**Exercise details:** Copy the material verbatim, starting at the line that contains "At what coordinates should I click to accomplish: Bookmark" and continuing through the final line of the material.

Entries from a data source:

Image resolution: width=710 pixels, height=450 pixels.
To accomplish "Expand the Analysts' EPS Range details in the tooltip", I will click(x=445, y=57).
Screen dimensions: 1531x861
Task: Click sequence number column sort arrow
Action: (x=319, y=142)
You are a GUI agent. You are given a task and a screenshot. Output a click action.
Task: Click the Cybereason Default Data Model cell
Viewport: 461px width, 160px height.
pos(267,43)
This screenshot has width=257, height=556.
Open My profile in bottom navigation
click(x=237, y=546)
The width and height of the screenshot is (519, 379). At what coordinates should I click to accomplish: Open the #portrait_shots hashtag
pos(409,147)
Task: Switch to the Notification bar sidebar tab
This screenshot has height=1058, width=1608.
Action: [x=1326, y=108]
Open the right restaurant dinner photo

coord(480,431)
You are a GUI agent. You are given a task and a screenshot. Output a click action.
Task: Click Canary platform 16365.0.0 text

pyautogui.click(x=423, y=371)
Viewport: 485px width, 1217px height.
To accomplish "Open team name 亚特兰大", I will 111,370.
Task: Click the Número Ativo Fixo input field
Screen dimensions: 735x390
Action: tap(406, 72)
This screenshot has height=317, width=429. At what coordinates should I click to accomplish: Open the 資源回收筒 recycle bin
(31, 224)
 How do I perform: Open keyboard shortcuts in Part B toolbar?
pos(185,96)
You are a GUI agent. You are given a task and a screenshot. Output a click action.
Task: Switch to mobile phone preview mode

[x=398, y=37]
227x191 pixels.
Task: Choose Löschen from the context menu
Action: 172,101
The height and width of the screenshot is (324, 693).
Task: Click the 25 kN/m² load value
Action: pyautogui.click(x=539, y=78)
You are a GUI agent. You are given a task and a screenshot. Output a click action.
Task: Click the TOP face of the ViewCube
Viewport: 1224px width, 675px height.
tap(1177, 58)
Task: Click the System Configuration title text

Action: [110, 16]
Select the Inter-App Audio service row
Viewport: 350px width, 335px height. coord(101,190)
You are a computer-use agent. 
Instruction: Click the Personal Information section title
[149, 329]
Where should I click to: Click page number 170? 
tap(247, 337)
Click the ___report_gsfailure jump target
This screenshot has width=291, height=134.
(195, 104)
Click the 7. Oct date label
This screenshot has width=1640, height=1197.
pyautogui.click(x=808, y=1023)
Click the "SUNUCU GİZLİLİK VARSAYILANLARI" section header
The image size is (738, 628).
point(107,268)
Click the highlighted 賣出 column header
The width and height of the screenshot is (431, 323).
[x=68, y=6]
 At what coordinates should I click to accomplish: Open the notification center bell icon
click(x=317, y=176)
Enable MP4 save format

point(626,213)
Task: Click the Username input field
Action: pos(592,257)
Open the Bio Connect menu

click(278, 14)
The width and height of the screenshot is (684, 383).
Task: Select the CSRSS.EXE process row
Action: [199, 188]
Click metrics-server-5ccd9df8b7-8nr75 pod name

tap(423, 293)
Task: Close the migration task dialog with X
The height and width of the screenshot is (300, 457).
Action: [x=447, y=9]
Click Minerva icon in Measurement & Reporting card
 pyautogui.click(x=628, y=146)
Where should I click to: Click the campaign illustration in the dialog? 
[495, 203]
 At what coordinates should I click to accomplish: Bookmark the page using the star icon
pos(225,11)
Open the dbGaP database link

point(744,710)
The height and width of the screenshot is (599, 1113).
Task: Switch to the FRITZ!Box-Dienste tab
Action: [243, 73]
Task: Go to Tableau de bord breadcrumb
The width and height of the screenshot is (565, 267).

**Reply to the task:**
 At what coordinates should I click to accomplish: Bookmark the page using the star icon
pos(225,11)
Open the dbGaP database link

point(744,710)
The height and width of the screenshot is (599, 1113).
Task: Switch to the FRITZ!Box-Dienste tab
Action: [243, 73]
Task: Go to Tableau de bord breadcrumb
The width and height of the screenshot is (565, 267).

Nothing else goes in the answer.